Leigh Heffron and Brett Newton met in a classic New York minute: two singletons with intense jobs and fast-paced lifestyles slowed down long enough at a low-key pub (namely, Broome Street Bar) to chat over a beer.
THE BRIDE Leigh Heffron, a 29-year-old visual merchandiser
THE GROOM Brett Newton, a 36-year-old professional squash player
THE DATE July 19
THE SCENE Ceremony and reception at the Lanam Club in Andover.
A WHIRLWIND COURTSHIP They hit it off, started dating immediately, and were engaged a little over three years later. "I had just started a new job as a visual merchandiser at Saks Fifth Avenue, and my birthday fell only a few days after I had started. I didn't know anyone, and I didn't want to have lunch alone on my birthday, so Brett visited me on my lunch hour and took me out to Rockefeller Center," says Leigh. "He proposed over lunch."
LITERARY INSPIRATION In the middle of the ten months of wedding planning, the couple moved back to Boston and found it easy to plan the hometown wedding (she grew up in North Andover) from nearby. Leigh was able to share a lot of the planning with her mom-including the cake tasting that left them both in a sugar coma. "We wanted to achieve a modern-day Great Gatsby feel." Says Leigh. "I wanted a great big party that was as elegant as it was exciting and inviting." To achieve this, the couple rented and utilized the entire home for their celebration. "I loved the way that Gatsby's parties revolved around the mansion setting, and I wanted to use all the parts of the gardens and the mansion to their potential," says Leigh. She chose specific and boldly different color schemes for each room so that every aspect of the wedding would have a unique aesthetic and vibe.
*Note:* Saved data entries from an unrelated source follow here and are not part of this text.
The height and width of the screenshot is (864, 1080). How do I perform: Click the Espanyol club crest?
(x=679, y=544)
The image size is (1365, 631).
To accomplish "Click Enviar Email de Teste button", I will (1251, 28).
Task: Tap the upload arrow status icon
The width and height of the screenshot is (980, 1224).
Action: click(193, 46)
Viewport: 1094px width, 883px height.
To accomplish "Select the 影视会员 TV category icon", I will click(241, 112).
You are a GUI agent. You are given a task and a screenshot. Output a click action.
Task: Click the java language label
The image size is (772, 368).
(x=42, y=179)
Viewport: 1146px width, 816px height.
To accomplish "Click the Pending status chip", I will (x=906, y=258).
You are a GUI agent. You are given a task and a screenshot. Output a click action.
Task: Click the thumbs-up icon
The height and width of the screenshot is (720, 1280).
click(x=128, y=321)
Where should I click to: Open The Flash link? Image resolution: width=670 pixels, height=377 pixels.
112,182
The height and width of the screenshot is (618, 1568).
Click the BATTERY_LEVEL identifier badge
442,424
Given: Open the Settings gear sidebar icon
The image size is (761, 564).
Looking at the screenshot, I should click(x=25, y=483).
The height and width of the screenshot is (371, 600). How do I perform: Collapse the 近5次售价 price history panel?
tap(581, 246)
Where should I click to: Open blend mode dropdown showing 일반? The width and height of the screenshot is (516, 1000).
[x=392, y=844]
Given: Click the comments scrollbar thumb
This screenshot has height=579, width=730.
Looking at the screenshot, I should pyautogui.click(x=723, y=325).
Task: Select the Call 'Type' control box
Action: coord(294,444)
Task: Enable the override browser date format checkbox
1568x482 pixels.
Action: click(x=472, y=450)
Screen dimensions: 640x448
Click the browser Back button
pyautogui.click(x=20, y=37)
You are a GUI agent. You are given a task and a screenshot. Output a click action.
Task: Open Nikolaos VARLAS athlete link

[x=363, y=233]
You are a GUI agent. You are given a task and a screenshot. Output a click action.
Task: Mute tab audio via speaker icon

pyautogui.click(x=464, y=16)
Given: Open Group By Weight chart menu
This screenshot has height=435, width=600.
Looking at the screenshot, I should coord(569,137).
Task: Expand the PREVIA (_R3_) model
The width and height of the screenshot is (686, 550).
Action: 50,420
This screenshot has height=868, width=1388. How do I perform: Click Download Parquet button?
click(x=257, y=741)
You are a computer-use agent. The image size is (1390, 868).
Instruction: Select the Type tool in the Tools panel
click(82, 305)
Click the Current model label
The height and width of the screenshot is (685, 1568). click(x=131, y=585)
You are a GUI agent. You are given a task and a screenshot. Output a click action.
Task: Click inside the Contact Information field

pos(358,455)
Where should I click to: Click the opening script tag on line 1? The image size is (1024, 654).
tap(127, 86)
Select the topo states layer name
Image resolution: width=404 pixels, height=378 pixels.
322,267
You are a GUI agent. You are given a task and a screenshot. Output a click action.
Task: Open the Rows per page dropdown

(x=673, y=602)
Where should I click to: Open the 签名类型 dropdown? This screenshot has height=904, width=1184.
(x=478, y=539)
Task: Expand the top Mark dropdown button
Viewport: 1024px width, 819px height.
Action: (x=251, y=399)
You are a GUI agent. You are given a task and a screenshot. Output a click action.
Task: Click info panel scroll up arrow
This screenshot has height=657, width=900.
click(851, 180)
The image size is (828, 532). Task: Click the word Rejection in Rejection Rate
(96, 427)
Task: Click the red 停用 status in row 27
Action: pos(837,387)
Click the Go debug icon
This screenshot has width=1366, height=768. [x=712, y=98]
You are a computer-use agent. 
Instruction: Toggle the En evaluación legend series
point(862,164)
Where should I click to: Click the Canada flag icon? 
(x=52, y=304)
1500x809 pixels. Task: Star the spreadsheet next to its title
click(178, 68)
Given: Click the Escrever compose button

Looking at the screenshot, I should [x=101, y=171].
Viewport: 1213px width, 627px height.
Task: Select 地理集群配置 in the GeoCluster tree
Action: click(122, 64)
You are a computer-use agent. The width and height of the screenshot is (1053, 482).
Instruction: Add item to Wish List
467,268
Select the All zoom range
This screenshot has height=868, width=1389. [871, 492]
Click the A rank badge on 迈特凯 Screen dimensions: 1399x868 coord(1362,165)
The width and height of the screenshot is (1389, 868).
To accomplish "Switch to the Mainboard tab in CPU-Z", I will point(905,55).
A GARDEN CEREMONY The ceremony took place in the sunken Victorian-style garden at the club at around 4 p.m. Leigh and Brett were married under a huppah made of grape vine intertwined with yellow flowers. "I wanted the color to reflect light and happiness," says Leigh, who adds that her engagement ring is a yellow diamond, and she wanted to incorporate that in some special way. A very warm and personal ceremony delivered by a family friend who is a justice of the peace was partially written by the couple and incorporated Leigh's Jewish-American customs and Brett's Anglican-Australian heritage.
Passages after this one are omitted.